◆ **What needs to be done**: Would you please copy every line below that includes the string "Cancel"?

Stored records
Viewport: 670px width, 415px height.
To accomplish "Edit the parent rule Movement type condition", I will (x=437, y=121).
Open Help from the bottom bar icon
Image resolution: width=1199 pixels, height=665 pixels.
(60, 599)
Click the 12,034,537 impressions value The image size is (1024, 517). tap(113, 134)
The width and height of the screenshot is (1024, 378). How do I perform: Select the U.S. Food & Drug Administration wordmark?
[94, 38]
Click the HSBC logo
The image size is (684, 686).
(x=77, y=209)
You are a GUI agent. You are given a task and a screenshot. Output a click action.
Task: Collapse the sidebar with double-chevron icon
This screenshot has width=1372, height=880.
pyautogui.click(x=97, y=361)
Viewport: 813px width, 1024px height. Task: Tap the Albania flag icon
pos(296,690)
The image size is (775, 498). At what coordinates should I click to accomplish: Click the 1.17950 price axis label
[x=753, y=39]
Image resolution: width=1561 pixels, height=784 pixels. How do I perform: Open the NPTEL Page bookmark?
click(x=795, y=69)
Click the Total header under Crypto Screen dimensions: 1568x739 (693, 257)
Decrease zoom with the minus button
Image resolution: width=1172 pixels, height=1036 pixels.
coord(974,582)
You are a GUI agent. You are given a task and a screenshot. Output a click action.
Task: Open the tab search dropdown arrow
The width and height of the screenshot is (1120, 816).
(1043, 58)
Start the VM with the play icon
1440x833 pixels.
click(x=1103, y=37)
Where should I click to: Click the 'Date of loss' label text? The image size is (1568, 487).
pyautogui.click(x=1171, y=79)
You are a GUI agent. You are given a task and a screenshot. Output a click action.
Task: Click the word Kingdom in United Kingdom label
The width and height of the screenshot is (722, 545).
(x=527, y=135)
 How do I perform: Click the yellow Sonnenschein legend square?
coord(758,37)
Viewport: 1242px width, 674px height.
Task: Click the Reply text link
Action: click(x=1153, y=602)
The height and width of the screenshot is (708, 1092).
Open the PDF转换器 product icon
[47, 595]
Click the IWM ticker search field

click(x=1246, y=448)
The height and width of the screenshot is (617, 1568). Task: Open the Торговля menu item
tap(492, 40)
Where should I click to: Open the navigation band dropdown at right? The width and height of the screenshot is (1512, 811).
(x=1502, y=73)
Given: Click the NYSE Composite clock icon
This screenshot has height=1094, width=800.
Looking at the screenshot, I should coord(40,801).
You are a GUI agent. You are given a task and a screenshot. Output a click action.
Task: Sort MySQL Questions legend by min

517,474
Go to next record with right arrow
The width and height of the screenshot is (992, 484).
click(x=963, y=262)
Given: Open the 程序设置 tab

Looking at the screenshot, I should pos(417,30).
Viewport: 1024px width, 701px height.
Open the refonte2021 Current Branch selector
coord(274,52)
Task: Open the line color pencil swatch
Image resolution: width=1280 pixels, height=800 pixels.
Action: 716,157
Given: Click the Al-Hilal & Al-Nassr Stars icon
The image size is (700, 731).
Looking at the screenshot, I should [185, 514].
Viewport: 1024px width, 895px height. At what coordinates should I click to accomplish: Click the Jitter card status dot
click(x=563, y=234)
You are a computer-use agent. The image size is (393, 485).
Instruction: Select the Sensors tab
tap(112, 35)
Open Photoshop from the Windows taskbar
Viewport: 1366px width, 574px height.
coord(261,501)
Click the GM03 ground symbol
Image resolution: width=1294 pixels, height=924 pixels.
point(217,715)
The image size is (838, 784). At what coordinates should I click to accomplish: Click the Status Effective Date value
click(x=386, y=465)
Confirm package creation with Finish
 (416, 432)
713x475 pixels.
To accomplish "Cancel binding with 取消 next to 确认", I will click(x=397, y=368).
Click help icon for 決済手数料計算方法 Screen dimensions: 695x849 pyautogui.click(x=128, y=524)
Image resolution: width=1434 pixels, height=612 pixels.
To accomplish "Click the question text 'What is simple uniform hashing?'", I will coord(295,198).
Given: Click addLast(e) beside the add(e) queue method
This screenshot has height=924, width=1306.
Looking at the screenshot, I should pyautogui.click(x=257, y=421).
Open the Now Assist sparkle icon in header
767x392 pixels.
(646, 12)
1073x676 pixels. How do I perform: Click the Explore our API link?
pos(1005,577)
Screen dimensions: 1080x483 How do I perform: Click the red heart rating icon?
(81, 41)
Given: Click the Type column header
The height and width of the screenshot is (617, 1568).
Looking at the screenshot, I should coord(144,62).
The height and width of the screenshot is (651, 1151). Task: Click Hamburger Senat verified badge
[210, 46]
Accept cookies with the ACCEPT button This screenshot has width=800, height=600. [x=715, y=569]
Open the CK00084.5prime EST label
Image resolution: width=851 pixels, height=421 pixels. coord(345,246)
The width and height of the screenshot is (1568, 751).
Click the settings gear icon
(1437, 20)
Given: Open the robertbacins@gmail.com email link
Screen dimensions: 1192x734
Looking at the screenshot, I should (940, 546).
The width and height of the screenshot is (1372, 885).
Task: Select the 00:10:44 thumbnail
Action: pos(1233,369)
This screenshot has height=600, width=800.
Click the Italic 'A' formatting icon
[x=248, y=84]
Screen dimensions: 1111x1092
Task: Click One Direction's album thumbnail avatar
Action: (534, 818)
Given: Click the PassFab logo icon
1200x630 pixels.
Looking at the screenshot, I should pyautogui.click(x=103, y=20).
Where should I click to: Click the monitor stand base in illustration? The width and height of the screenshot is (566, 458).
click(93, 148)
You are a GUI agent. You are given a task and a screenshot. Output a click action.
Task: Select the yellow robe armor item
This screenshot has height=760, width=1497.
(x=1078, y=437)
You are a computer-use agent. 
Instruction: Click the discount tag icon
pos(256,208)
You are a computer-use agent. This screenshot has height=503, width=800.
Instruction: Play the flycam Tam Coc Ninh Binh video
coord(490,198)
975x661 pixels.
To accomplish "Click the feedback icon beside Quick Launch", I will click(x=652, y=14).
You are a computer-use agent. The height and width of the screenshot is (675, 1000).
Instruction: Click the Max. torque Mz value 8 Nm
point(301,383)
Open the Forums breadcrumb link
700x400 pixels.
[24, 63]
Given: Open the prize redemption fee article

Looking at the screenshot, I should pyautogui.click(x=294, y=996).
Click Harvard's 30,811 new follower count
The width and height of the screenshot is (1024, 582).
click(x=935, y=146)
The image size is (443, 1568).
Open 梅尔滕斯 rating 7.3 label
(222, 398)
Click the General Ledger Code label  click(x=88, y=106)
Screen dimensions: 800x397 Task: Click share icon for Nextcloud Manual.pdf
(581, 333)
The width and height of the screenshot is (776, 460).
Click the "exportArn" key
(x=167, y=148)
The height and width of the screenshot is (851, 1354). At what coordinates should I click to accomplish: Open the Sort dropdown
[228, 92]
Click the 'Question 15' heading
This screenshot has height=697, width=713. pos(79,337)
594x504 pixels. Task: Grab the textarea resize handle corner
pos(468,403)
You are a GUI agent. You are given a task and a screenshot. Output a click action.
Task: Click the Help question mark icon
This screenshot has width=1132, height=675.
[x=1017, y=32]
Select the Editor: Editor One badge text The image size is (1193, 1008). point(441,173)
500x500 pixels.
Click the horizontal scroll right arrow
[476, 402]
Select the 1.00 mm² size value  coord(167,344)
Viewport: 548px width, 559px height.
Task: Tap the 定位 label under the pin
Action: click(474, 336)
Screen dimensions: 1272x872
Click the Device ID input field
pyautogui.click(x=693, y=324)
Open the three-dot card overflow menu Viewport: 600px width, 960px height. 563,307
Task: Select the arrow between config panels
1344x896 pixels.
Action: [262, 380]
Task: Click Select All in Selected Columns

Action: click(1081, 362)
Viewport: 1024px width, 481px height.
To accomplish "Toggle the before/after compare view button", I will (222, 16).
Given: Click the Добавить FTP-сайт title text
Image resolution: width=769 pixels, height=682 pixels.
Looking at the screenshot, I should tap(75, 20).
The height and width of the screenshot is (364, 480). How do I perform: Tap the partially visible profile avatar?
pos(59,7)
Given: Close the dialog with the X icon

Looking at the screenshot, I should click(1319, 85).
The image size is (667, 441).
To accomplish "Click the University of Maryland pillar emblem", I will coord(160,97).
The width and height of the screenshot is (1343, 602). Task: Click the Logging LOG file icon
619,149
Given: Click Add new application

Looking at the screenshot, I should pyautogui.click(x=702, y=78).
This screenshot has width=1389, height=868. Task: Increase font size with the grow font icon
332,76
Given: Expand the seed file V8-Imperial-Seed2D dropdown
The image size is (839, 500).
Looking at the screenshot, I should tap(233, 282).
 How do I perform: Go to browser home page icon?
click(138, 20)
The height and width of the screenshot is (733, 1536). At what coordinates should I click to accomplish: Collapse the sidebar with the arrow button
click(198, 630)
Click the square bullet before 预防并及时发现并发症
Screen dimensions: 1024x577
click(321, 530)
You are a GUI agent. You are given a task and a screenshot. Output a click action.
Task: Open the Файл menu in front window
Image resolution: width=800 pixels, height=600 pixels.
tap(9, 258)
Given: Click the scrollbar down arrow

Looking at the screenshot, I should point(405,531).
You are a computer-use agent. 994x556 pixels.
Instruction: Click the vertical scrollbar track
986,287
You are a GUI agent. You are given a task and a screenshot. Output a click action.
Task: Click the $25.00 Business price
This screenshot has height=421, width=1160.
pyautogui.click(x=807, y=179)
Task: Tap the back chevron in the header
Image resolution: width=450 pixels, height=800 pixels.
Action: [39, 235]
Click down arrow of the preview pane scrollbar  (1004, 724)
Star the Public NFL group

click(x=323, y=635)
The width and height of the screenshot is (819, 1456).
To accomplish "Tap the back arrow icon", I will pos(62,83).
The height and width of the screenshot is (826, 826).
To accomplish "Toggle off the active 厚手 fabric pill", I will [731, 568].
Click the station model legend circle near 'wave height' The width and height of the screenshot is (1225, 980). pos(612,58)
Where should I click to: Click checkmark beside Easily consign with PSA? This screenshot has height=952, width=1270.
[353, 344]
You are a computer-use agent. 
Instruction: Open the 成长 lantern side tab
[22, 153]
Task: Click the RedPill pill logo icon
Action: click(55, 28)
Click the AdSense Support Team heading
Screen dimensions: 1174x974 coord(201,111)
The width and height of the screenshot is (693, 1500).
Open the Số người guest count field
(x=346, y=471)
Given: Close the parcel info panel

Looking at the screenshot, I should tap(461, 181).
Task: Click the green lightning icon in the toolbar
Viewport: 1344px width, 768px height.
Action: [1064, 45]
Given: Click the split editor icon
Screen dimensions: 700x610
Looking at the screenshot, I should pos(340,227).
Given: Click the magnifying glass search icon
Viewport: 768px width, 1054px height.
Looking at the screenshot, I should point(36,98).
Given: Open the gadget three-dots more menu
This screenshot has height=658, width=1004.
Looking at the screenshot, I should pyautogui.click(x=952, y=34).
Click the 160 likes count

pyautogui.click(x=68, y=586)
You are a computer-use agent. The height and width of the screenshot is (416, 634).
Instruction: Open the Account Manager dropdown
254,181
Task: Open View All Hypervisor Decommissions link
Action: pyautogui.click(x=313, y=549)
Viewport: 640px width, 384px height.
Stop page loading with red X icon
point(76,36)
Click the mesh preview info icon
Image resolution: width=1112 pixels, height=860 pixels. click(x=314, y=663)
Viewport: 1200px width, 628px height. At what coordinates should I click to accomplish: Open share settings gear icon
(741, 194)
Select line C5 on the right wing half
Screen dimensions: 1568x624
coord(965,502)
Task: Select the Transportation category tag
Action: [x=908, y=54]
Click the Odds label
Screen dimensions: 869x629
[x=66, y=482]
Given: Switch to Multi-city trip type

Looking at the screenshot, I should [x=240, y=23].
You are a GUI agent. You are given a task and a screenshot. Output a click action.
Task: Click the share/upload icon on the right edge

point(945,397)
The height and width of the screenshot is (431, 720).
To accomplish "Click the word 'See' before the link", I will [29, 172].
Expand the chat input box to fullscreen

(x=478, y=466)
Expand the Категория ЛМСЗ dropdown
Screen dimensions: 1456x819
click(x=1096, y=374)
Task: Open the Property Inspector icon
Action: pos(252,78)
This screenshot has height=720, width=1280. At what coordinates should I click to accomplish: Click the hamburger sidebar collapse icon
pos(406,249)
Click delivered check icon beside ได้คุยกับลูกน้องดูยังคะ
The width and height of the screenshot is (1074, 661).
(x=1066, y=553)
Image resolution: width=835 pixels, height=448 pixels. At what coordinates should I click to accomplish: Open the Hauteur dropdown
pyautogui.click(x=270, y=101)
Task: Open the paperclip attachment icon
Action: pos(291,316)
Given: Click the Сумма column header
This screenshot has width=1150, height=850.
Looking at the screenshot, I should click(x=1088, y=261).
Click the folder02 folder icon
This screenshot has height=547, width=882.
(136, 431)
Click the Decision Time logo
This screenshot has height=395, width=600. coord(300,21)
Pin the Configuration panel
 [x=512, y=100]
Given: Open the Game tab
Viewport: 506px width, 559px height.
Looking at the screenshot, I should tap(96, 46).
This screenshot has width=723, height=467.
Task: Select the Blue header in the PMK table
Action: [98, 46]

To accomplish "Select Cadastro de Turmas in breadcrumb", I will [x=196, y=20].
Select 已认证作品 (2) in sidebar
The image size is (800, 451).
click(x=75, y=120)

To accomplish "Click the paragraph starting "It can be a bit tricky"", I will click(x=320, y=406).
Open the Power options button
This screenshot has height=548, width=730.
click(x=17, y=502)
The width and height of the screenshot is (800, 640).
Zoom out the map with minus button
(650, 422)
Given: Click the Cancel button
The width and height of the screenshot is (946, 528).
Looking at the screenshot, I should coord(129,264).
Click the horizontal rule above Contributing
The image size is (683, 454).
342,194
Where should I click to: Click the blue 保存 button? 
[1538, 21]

◆ **Exercise solution**:
To accomplish "Cancel binding with 取消 next to 确认", I will click(x=397, y=368).
Given: Click the Cancel button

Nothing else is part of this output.